3. **Now, let's use rule 1 (Associativity of addition) to write it out fully:**
`u + v + u + v = u + u + v + v`

4. **Time to "cancel" terms!**
* First, let's "subtract" `u` from the very beginning of both sides (by adding the opposite, `-u`). Because of associativity (rule 1) and the zero vector (rules 2 and 3):
`(-u) + (u + v + u + v) = (-u) + (u + u + v + v)`
`((-u) + u) + v + u + v = ((-u) + u) + u + v + v`
`0 + v + u + v = 0 + u + v + v`
`v + u + v = u + v + v`

* Next, let's "subtract" `v` from the very end of both sides (by adding the opposite, `-v`).
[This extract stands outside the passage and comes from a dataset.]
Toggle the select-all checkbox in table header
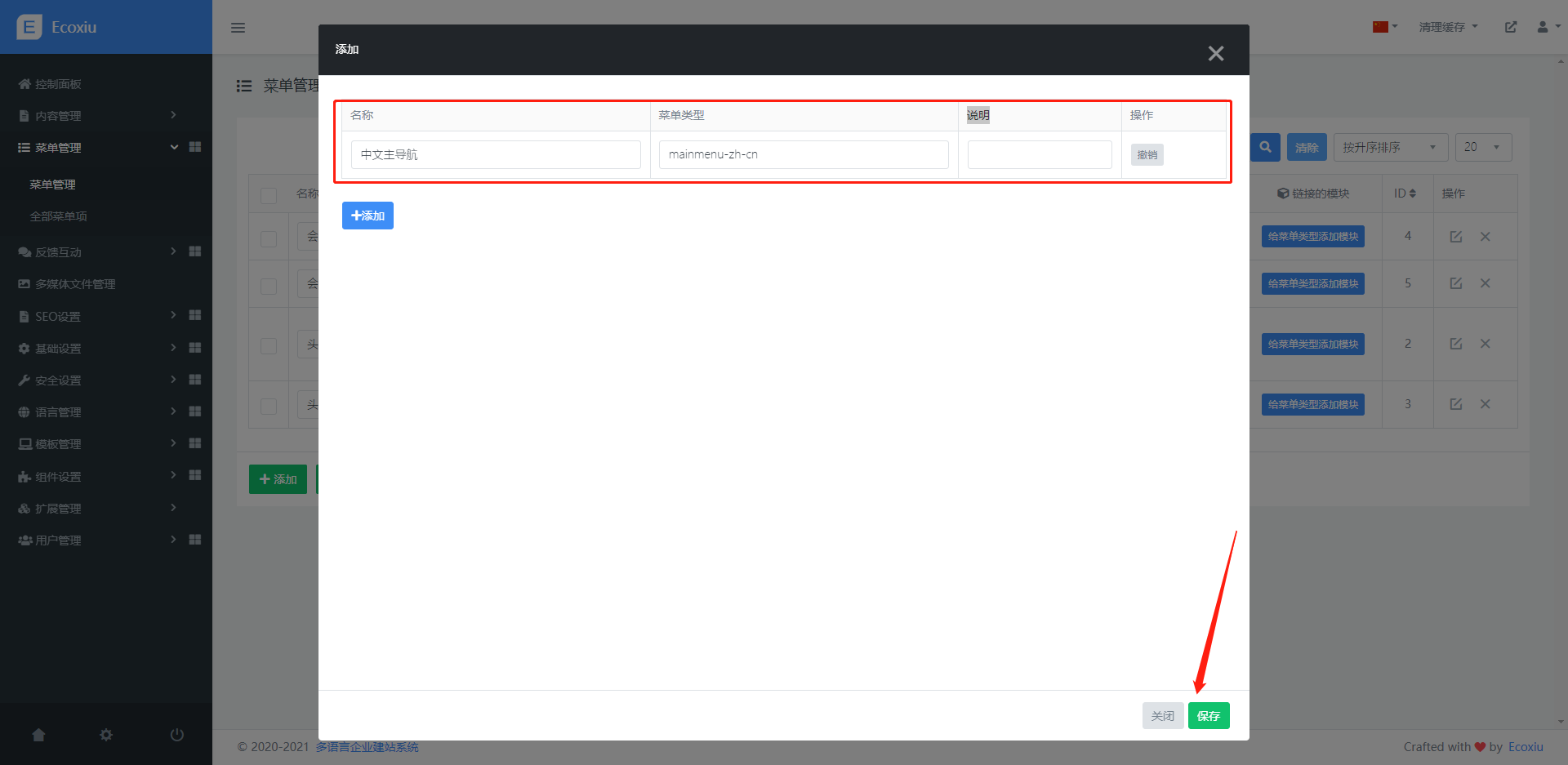This screenshot has width=1568, height=765. click(x=269, y=195)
Again, using associativity and the zero vector:
`(v + u + v) + (-v) = (u + v + v) + (-v)`
`v + u + (v + (-v)) = u + v + (v + (-v))`
`v + u + 0 = u + v + 0`
`v + u = u + v`

**Ta-da! We proved it!** We showed that `u + v = v + u` using only the other basic rules of a vector space. Notice that we didn't use the condition about the field *not* having characteristic 2 at all. This means that vector addition is always commutative in a vector space, no matter what the field's characteristic is! So, the hypothesis is indeed redundant, and the "characteristic 2" part was extra info for this particular proof.